My Thoughts on Technology and Jamaica: @Caltech's Portable 3D Scanning Device using LIDAR gives a boost to 3D Printing revolution

Monday, April 6, 2015

@Caltech's Portable 3D Scanning Device using LIDAR gives a boost to 3D Printing revolution

“The small size and high quality of this new chip-based imager will result in significant cost reductions, which will enable thousands of new uses for such systems by incorporating them into personal devices such as smartphones,”

Professor Ali Hajimiri of Caltech electrical engineering commenting on their publication in the journal Optics Express of their developement of a 3D scanning attachment for a smartphone

Graphic artiste at the Edna Manley School of the Visual and Performing arts in Jamaica, 3D Scanning may be coming to a smartphone near you.

Engineers at CalTech (California Institute of Technology) have developed a portable 3D scanning device based on a DSP (Digital Signal Processing) Chip that can be incorporated into current smartphone cameras to create 3D Images as reported in the article “New camera chip could turn phones into 3D scanners”, published Apr 6, 2015 5:17 AM by Tim Hornyak, PC World.

The 1mm square processor is augmented with a miniaturized LIDAR (light detection and ranging) laser beam scanner. However, it doesn’t use the Smartphone’s camera as a detector but rather a small 4 x 4 grid of detectors being as this is a POC (Proof of Concept) idea. 

Details of their work were published in the Journal Optics Express as was also published on Caltech’s Website in their article “New Camera Chip Provides Superfine 3-D Resolution”, published 04/03/2015, Caltech.

So how does this portable 3D scanning device work?

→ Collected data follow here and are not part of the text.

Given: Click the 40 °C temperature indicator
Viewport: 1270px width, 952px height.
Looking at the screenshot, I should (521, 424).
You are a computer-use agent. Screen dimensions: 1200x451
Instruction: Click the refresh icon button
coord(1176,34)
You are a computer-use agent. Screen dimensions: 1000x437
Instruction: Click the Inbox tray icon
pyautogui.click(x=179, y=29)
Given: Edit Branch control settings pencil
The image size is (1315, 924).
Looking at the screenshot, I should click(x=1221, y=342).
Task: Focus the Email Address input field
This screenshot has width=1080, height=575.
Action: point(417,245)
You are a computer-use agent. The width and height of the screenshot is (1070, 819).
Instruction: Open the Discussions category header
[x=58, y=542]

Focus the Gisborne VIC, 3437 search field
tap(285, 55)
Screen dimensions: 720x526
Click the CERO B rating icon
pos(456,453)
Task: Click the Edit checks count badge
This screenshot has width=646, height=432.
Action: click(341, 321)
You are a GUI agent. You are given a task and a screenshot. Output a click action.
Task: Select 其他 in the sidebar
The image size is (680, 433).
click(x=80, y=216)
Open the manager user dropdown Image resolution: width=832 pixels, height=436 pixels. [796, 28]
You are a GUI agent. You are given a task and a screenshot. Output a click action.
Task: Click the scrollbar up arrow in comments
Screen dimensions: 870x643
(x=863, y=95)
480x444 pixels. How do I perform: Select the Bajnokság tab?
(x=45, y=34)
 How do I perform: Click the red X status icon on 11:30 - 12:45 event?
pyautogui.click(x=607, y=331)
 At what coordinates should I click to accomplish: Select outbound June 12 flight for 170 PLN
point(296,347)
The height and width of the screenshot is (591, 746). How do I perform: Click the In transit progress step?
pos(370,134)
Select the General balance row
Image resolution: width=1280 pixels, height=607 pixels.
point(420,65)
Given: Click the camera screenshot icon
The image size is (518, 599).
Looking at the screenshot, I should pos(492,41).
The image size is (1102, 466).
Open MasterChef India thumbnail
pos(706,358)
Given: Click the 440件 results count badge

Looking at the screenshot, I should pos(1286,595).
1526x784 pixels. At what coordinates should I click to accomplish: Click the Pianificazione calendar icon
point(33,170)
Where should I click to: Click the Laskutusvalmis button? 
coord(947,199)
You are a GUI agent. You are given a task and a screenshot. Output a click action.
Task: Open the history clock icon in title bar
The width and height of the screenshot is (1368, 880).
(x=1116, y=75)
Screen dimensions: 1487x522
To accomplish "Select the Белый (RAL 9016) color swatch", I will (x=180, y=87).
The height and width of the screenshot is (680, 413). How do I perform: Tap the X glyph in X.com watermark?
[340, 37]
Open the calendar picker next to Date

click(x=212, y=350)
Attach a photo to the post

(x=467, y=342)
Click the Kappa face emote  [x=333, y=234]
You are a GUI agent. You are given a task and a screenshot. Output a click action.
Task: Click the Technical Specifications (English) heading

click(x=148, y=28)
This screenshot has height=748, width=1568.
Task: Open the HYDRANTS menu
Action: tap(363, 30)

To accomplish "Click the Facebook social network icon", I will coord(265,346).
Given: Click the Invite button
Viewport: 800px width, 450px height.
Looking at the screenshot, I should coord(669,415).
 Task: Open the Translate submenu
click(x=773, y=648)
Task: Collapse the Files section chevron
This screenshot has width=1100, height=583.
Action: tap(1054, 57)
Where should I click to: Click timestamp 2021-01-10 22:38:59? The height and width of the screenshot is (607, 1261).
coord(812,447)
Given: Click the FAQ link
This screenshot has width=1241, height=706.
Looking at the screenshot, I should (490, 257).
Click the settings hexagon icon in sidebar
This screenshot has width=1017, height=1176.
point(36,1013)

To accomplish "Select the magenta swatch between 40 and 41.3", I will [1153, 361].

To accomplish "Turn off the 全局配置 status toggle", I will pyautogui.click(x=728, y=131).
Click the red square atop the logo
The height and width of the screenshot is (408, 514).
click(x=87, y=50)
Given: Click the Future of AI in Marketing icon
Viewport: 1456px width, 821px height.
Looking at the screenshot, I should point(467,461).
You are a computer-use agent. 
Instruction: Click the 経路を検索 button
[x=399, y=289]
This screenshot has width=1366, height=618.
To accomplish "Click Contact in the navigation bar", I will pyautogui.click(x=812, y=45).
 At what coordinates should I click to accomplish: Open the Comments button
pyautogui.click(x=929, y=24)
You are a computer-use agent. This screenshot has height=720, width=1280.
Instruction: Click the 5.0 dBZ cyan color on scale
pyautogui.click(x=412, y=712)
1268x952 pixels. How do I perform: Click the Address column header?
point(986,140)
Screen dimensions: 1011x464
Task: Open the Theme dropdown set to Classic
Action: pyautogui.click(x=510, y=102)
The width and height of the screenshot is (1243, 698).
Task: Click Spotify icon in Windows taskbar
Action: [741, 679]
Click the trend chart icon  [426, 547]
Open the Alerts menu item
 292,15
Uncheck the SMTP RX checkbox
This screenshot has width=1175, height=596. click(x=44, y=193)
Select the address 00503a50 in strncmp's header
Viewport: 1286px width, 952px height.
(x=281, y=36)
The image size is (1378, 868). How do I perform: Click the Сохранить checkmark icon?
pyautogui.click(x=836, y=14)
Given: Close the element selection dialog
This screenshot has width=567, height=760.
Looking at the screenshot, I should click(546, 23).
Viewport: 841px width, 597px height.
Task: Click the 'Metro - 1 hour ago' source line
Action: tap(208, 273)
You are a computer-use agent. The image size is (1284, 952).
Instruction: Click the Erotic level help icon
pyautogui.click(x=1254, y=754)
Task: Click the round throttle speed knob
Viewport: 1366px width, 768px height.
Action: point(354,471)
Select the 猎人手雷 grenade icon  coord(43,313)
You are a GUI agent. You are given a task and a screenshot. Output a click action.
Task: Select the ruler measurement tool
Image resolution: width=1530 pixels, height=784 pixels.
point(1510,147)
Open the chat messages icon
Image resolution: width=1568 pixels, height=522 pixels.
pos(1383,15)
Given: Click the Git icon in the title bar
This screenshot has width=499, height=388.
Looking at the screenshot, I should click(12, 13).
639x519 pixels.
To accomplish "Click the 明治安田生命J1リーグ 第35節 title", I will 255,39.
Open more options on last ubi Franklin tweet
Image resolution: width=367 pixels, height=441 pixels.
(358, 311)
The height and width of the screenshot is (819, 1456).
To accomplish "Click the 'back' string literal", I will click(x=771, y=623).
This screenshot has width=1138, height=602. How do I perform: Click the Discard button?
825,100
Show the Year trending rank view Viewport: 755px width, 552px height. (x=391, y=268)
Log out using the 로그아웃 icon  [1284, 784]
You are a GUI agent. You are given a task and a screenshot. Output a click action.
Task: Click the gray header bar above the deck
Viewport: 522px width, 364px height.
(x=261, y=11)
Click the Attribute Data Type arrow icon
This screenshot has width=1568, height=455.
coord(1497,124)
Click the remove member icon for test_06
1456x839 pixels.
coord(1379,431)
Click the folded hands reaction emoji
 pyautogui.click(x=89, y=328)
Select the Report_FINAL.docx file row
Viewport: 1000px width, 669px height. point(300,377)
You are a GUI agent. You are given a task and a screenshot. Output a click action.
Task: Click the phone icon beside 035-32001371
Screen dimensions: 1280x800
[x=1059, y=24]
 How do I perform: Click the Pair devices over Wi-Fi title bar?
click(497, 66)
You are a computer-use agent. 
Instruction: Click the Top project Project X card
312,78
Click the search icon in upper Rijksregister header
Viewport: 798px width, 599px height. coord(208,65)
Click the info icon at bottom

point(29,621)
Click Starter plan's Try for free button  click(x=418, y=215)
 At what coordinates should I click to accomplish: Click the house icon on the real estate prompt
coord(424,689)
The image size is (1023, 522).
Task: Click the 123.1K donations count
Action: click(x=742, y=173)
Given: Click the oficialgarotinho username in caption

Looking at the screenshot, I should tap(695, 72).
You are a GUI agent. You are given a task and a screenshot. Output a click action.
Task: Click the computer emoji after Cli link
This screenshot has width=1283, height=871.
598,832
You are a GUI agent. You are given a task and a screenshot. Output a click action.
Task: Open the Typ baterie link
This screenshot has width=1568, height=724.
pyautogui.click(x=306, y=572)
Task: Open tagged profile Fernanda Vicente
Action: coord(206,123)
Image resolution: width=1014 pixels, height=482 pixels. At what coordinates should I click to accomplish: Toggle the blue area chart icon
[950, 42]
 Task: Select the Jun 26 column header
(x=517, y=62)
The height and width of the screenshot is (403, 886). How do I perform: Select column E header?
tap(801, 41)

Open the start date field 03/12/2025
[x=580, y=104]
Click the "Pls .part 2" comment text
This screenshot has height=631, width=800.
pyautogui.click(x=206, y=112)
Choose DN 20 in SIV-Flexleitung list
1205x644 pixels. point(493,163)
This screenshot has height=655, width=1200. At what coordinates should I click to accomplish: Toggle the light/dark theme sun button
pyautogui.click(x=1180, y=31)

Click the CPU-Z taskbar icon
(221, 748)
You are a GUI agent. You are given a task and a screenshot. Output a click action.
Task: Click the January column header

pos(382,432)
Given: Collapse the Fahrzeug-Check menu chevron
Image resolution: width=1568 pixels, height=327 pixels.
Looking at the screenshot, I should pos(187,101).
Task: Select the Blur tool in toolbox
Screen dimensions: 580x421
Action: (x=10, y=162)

And why is a portable 3D Scanner such a big deal?

CalTech's portable 3D Scanning Device - How portable 3D Scanning using LIDAR works

The laser light from the LIDAR is used to illuminate the object up to 500 cm away and the backscatter reflection is picked up by this special array of 4 x 4 grid of detectors. That’s sixteen pixels with each pixel being a complete LIDAR detector as noted in the article “This new camera sensor could turn your phone into a 3D scanner”, published April 5, 2015 10:45 am By Dante D'Orazio, The Verge.

It thus works in a manner similar to the Consumer Physics US$199 SCiO Portable IR Spectrometer that uses IR to determine the chemical composition of anything it scans as explained in my blog article entitled “Consumer Physics US$199 SCiO Portable IR Spectrometer – Star Trek Tricorder that can scan the Molecular World”.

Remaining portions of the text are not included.